Ukraine’s 2013 wheat harvest is likely to increase to 19.3 million tonnes from 15.8 million tonnes in 2012 due to better weather, a senior weather forecaster reported recently.
Tetyana Adamenko, head of the state weather forecasting centre’s agriculture department, said the overall harvest of winter grains – winter wheat, winter barley and winter rye – could total 22.4 million tonnes versus 17.1 million tonnes in 2012.
“This year’s harvest is unlikely to be a record. The short and excessively hot spring gave plants very limited time to develop and the yield of wheat will not be high,” Adamenko reported.

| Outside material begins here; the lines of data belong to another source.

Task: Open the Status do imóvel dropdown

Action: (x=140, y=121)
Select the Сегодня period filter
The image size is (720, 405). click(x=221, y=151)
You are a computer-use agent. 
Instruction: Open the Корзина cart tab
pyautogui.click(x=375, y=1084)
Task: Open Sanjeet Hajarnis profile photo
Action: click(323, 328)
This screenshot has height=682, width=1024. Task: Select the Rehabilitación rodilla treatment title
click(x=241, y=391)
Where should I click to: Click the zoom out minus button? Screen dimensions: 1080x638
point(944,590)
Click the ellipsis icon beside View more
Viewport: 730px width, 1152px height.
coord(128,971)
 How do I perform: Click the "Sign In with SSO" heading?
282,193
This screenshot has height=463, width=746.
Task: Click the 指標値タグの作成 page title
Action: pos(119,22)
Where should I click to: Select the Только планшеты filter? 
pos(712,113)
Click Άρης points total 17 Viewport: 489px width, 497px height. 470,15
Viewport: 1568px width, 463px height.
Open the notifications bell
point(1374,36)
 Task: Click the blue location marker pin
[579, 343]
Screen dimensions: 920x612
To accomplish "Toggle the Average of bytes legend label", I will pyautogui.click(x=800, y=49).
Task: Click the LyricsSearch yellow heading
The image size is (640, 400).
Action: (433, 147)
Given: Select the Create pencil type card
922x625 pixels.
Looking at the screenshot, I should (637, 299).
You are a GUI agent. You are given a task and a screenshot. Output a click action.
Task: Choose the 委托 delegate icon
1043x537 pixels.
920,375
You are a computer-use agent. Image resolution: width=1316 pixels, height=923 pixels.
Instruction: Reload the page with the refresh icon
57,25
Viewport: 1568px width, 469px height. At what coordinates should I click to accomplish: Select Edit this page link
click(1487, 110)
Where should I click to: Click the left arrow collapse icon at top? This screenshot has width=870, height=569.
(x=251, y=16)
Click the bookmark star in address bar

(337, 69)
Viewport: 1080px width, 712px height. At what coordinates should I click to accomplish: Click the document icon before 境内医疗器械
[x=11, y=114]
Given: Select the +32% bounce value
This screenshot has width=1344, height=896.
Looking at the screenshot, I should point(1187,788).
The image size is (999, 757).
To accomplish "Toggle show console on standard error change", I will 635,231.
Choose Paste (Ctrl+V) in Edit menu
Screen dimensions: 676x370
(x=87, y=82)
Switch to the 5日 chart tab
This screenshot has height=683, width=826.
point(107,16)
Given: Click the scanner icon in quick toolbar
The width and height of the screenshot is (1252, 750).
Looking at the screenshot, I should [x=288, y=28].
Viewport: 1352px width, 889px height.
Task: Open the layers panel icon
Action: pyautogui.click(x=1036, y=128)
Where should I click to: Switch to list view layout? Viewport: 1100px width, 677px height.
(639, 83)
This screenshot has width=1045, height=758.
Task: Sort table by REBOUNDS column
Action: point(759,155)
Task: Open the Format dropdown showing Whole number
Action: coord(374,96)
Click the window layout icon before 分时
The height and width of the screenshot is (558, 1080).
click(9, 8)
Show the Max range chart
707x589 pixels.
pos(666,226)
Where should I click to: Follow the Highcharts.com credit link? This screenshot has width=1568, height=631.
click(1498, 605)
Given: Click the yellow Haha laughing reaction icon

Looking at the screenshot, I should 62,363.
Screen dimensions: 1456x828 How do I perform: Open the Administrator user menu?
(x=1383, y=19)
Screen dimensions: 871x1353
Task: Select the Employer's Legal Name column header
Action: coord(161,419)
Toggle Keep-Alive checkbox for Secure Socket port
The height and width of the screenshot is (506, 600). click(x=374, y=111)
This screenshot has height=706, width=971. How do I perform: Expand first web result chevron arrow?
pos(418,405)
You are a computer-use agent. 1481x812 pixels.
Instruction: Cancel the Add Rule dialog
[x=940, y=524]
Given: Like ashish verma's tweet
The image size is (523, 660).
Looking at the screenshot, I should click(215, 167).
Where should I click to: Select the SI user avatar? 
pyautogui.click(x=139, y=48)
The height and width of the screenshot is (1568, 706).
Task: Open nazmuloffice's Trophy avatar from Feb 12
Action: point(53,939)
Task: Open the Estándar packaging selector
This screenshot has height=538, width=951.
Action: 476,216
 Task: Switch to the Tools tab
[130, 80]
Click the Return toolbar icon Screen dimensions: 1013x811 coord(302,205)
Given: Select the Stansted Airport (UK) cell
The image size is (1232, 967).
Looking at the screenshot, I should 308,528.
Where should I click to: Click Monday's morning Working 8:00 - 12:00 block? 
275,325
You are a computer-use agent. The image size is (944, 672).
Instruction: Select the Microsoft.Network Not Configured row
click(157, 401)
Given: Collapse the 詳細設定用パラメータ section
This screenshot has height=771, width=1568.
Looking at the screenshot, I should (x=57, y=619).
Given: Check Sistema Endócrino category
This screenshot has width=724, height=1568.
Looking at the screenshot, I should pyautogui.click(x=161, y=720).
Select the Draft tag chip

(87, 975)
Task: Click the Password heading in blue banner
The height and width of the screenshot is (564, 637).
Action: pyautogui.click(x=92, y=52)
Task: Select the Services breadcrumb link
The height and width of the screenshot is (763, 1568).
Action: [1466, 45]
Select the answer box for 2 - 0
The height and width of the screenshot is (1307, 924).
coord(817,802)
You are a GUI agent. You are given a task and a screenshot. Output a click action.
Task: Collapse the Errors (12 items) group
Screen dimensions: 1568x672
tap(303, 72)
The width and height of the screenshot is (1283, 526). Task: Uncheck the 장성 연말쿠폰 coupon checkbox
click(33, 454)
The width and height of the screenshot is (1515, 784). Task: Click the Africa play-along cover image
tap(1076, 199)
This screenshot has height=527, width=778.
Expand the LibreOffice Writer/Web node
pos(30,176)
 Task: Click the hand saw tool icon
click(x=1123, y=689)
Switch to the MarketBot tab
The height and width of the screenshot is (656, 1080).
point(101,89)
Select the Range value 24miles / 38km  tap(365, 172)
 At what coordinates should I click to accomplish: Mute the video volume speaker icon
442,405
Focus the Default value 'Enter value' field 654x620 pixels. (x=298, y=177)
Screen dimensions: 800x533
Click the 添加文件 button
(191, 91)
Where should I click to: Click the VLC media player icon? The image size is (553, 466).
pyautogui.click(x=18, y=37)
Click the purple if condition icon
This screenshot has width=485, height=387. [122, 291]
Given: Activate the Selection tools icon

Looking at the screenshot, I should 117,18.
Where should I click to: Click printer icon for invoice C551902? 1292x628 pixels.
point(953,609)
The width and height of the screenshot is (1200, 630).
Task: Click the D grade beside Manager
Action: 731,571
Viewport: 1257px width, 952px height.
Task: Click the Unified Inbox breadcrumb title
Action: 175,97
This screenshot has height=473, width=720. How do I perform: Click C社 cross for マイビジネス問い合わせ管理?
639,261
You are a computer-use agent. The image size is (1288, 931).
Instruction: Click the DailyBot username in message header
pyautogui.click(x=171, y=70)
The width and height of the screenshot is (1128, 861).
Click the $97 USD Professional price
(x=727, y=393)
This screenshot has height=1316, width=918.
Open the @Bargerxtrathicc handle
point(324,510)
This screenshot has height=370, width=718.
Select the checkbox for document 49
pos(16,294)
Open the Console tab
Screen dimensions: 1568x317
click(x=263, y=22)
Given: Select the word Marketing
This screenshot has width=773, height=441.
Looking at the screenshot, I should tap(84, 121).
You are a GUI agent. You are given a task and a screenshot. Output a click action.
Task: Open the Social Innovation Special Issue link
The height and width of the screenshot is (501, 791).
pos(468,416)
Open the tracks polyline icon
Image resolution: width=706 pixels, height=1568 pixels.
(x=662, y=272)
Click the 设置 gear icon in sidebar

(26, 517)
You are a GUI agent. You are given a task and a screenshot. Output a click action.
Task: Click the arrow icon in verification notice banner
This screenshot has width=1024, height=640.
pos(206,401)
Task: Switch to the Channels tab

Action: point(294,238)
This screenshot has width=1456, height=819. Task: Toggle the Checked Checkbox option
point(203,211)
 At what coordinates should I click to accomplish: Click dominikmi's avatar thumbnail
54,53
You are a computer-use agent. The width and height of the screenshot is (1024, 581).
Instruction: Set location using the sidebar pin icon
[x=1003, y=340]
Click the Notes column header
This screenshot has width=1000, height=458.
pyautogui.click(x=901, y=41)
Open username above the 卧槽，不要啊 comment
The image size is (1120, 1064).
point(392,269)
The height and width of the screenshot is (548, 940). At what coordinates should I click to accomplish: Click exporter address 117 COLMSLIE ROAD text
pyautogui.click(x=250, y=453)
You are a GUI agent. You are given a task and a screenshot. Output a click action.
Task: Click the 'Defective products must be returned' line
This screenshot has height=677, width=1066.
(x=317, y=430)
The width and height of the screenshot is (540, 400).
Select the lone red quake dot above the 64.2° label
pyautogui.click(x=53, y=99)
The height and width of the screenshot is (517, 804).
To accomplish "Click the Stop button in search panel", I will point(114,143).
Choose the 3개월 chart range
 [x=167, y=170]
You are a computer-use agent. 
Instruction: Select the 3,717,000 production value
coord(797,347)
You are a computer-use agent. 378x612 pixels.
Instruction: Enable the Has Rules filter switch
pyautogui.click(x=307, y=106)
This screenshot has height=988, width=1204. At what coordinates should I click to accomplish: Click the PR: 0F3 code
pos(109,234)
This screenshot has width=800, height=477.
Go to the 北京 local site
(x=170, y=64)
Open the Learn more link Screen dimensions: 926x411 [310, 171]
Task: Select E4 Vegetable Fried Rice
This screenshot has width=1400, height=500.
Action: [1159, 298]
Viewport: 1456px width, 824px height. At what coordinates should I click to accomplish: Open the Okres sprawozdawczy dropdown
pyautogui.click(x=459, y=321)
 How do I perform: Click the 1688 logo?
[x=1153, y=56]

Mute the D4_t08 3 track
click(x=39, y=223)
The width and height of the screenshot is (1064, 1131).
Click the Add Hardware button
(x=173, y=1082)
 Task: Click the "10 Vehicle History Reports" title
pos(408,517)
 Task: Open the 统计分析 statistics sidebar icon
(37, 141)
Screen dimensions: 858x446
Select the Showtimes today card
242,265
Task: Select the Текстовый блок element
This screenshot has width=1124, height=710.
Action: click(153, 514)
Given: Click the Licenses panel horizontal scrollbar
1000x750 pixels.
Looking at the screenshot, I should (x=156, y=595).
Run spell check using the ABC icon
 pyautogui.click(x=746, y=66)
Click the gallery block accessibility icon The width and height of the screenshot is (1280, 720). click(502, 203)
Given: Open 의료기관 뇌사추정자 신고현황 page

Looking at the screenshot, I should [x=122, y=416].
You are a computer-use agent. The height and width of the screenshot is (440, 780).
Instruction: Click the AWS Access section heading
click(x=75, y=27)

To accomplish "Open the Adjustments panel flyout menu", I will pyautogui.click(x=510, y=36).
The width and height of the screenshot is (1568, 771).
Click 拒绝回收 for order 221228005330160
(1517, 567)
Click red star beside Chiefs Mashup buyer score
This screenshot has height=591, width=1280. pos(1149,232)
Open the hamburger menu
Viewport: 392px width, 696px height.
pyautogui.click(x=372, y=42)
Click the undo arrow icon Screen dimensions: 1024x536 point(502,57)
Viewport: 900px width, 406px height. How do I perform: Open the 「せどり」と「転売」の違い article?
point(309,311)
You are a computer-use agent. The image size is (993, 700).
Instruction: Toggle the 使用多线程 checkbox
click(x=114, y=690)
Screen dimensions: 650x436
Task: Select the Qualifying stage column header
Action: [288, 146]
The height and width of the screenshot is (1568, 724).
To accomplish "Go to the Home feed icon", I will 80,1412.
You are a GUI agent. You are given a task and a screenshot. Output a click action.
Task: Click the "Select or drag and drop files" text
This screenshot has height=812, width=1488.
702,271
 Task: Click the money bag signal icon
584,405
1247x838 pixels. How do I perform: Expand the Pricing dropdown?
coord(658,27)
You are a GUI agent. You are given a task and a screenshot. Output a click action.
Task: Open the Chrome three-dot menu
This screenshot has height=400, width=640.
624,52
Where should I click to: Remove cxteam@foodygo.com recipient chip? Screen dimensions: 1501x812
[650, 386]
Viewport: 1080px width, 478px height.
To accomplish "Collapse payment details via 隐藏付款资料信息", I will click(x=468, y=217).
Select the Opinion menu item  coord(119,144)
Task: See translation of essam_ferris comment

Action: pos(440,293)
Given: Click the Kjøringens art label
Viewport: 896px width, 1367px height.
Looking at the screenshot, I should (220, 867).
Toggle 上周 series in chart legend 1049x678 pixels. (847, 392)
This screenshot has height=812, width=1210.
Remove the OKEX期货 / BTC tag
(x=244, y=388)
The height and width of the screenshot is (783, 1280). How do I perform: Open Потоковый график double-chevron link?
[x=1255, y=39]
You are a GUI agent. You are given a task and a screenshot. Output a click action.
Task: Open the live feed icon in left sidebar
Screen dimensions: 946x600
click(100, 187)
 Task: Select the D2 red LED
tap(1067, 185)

She said wheat yield could average 2.9 tonnes per hectare compared to 2.8 tonnes last year.
Adamenko said drought across Ukrainian eastern and southern regions could cut the yield of wheat significantly to less than 2.2 tonne per hectares.
Wheat fields in Luhansk, Kherson, Zaporizhya regions and in Crimea were affected by drought, she said.
Adamenko added that recent rains did not improve wheat condition in those regions.
“The larger harvested area is the major reason for the (expected) higher harvest,” said Mykola Kulbida, the head of the state weather centre. He said this year’s harvested area would be more than 1.0 million hectares larger than in 2012.